Duane Wesemann, MD/PhD
Dr. Wesemann is an Assistant Professor of Medicine at Harvard Medical School and an Associate Physician at Brigham and Women’s Hospital. He is also a member of Harvard Medical School’s Program in Immunology and Digestive Diseases Center. He is the recipient of multiple awards, including Career Development Awards from the American Academy of Allergy, Asthma, and Immunology, and the Clinical Immunology Society. He is also a recipient of the 2014 New Investigator Award from Food Allergy Research and Education and the 2015 Young Investigator Award from the Interurban Clinical Club. He holds a Career Development Award in Medical Sciences from the Burroughs Wellcome Fund. Dr. Wesemann’s goal is to illuminate principles underlying lymphocyte antigen receptor diversity. Through methods in genetics, cell biology, and immunology, the Wesemann group is uncovering fundamental principles of somatic antibody evolution and discovering roles that symbiotic microbes play in shaping the recognition capacity of the adaptive immune system. In addition to advancing our understanding of host-microbe homeostasis, findings from this work are expected to have applications relevant to human health, including vaccinology, allergy, and autoimmunity.
Karin Hardiman, MD/PhD
Dr. Hardiman is an Associate Professor of Surgery in the UAB Division of Gastrointestinal Surgery. She is a graduate of the UAB’s MSTP, and was recruited back to UAB from the University of Michigan in 2019 where she practiced as a colorectal surgeon. Dr. Hardiman practices at the Birmingham VA and University Hospital.

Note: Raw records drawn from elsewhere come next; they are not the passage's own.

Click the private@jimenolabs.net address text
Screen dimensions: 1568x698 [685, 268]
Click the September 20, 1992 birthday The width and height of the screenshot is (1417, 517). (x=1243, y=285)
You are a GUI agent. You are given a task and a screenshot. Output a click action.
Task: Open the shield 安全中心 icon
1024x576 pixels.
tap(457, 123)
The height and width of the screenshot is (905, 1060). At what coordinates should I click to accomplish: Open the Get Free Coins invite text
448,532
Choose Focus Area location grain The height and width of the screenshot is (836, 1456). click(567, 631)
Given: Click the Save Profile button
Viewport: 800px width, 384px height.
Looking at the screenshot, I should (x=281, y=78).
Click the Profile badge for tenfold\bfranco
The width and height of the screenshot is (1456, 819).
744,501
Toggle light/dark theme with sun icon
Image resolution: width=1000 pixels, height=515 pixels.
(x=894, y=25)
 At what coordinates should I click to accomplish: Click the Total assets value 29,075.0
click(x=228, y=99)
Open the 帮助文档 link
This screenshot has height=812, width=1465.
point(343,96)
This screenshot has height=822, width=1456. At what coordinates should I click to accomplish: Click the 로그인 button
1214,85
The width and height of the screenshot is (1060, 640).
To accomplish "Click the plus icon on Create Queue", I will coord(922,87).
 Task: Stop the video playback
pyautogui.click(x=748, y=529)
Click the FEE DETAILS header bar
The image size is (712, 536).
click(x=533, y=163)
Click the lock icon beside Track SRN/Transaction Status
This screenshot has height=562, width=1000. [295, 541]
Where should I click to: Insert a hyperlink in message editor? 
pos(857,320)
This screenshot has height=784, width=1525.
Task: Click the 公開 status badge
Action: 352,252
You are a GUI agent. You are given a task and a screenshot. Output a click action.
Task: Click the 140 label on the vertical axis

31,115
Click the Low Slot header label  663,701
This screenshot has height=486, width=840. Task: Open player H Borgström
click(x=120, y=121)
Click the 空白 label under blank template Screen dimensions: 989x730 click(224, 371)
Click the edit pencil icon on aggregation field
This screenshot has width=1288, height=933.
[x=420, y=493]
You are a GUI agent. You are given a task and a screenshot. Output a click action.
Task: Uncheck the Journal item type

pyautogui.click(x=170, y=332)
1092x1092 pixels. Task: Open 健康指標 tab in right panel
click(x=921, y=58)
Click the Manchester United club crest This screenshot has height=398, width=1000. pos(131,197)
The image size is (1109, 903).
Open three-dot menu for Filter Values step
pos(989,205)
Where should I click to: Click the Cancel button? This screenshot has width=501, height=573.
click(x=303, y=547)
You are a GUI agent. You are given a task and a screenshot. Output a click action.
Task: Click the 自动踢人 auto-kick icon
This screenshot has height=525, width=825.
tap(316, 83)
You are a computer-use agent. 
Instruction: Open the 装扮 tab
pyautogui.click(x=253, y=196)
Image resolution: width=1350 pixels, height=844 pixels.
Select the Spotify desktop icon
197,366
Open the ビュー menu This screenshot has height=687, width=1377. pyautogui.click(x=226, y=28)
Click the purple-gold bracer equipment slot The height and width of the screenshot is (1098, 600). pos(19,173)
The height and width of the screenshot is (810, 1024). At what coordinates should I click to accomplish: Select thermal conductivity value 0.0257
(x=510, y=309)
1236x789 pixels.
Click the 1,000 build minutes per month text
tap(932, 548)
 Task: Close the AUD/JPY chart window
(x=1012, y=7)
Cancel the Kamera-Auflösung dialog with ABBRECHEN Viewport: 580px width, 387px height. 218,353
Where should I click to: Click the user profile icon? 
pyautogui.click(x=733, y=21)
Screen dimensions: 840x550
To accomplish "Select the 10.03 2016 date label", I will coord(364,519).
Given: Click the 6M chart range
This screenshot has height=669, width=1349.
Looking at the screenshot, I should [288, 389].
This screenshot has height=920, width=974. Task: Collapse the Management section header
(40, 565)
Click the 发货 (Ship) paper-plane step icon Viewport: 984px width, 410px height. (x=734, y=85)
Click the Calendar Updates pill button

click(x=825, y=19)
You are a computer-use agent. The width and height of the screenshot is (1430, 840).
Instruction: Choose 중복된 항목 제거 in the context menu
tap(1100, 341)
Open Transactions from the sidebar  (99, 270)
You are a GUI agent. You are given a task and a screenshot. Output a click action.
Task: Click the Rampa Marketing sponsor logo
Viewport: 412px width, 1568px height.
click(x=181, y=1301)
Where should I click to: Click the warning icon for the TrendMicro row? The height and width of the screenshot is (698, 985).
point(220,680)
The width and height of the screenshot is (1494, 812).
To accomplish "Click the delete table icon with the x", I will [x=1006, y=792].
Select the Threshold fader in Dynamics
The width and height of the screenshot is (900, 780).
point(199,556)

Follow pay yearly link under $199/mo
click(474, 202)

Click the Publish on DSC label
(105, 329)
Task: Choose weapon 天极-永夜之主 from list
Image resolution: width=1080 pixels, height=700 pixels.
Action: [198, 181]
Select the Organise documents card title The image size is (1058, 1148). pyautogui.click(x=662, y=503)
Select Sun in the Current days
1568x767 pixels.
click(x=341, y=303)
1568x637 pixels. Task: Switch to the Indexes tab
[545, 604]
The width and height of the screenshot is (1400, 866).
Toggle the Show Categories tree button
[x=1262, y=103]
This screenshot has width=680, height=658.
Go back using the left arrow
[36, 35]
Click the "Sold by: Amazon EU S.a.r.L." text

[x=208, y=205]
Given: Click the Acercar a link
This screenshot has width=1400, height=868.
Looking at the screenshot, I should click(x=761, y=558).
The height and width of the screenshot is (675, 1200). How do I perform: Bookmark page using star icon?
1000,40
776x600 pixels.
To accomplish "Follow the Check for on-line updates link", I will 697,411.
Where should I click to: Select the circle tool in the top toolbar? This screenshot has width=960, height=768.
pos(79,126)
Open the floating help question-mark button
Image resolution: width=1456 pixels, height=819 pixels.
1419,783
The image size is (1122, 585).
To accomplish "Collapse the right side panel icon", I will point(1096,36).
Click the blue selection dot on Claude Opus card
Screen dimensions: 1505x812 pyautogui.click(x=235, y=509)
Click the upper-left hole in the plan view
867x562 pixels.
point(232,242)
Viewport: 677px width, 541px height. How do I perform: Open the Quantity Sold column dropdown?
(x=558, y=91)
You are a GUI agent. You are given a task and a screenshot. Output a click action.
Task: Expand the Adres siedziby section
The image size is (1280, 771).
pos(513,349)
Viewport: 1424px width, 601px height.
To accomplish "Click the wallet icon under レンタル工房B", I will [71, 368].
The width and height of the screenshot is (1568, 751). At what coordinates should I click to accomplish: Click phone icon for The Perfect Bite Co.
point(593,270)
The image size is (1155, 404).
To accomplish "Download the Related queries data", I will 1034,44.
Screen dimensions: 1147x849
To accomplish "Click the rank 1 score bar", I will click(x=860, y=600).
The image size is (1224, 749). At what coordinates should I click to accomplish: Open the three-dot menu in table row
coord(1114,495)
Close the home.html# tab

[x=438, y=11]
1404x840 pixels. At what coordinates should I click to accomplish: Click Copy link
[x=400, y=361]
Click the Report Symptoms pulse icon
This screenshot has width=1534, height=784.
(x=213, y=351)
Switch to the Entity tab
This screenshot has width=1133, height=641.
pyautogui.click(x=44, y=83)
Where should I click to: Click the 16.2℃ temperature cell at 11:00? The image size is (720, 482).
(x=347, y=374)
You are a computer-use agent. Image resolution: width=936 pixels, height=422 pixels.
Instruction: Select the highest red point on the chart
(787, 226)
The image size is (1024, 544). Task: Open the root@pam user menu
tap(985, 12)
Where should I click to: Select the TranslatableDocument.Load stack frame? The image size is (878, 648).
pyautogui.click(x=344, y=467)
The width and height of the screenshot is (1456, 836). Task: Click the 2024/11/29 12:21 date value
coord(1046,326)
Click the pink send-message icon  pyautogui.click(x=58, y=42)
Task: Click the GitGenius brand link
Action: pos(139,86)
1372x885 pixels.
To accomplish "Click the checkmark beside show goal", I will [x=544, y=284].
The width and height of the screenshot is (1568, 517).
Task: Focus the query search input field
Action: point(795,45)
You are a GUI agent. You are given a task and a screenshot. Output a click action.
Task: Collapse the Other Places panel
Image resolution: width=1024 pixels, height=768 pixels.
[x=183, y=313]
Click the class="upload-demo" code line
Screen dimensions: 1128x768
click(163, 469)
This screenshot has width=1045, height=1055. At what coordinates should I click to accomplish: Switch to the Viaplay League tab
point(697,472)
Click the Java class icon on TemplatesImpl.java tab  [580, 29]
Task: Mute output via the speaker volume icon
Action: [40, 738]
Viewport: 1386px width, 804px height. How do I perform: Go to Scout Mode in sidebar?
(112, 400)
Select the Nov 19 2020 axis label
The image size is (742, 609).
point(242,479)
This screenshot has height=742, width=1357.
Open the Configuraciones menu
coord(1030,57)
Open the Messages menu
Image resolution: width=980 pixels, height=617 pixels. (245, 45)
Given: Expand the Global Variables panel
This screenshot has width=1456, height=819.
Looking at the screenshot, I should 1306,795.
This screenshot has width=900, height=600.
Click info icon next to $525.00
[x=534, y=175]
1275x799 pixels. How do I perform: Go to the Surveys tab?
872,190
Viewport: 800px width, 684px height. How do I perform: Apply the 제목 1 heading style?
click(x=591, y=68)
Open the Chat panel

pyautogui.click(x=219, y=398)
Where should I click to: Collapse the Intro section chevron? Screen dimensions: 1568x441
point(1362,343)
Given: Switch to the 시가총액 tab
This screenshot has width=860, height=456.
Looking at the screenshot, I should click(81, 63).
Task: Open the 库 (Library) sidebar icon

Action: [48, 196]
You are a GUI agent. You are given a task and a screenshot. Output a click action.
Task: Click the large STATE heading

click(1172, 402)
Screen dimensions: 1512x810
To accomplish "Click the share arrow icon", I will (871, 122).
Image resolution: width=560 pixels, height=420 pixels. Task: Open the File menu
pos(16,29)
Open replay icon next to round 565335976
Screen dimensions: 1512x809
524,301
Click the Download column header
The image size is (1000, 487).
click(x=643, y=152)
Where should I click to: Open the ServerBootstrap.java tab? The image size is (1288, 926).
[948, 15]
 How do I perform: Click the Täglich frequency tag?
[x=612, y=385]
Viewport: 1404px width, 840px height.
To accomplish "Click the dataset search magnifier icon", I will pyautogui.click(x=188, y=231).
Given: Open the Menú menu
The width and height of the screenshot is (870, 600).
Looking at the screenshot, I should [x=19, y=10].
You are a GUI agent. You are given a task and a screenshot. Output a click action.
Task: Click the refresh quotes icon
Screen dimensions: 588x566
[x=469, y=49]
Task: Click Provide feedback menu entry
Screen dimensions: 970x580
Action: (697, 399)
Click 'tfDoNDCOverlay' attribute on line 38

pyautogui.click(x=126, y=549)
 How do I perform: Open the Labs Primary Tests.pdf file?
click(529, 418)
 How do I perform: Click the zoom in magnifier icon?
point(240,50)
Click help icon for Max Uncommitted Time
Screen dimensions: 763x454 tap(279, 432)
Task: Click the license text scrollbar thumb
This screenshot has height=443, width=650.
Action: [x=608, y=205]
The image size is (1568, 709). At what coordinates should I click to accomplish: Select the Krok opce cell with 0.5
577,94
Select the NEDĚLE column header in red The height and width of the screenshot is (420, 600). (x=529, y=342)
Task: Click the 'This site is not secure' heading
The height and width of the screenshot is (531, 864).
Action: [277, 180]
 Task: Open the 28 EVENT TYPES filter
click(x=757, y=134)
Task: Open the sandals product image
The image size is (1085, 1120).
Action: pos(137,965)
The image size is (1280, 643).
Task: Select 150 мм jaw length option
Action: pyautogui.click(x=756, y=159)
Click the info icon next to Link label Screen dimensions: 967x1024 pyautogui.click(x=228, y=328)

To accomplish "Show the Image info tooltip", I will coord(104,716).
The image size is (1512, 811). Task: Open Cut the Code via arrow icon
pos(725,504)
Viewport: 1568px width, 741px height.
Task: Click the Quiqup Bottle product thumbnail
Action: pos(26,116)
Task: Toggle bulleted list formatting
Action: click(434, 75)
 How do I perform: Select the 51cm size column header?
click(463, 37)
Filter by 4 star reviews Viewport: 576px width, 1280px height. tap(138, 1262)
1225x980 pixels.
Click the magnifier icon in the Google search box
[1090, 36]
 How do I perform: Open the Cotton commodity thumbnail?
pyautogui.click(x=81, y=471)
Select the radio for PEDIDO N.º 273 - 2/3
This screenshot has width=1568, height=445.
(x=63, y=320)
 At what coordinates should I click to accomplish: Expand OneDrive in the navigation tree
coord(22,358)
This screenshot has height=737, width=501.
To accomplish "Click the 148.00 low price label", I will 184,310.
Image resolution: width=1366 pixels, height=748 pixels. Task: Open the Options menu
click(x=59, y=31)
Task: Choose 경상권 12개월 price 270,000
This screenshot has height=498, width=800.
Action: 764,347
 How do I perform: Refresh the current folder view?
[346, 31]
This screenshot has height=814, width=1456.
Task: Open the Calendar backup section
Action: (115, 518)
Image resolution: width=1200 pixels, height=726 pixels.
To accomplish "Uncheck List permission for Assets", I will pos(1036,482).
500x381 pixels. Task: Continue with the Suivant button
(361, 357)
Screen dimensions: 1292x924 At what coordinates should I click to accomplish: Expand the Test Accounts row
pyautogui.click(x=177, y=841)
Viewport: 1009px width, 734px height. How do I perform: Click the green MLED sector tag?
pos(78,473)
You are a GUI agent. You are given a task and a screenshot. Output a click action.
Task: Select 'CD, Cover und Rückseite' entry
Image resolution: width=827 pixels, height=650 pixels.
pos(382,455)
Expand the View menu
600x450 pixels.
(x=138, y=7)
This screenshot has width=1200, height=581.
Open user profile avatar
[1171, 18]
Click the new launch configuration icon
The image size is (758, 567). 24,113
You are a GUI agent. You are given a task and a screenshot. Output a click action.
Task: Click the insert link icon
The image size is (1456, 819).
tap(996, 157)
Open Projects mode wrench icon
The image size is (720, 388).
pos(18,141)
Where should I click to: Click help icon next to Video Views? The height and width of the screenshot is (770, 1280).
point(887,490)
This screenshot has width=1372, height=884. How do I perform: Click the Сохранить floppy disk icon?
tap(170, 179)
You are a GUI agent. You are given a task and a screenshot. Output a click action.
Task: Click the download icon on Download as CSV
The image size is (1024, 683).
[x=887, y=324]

Her clinical interests are in colorectal cancer, anal cancer, inflammatory bowel disease and anorectal disease. Dr. Hardiman’s primary research interests are in improving the treatment of colon and rectal cancer via basic and translational research. She has an NIH-funded laboratory studying the role of genetic intra-tumor heterogeneity in colorectal cancer metastasis and response to therapy. She also investigates the importance of multidisciplinary cancer care and survivorship care.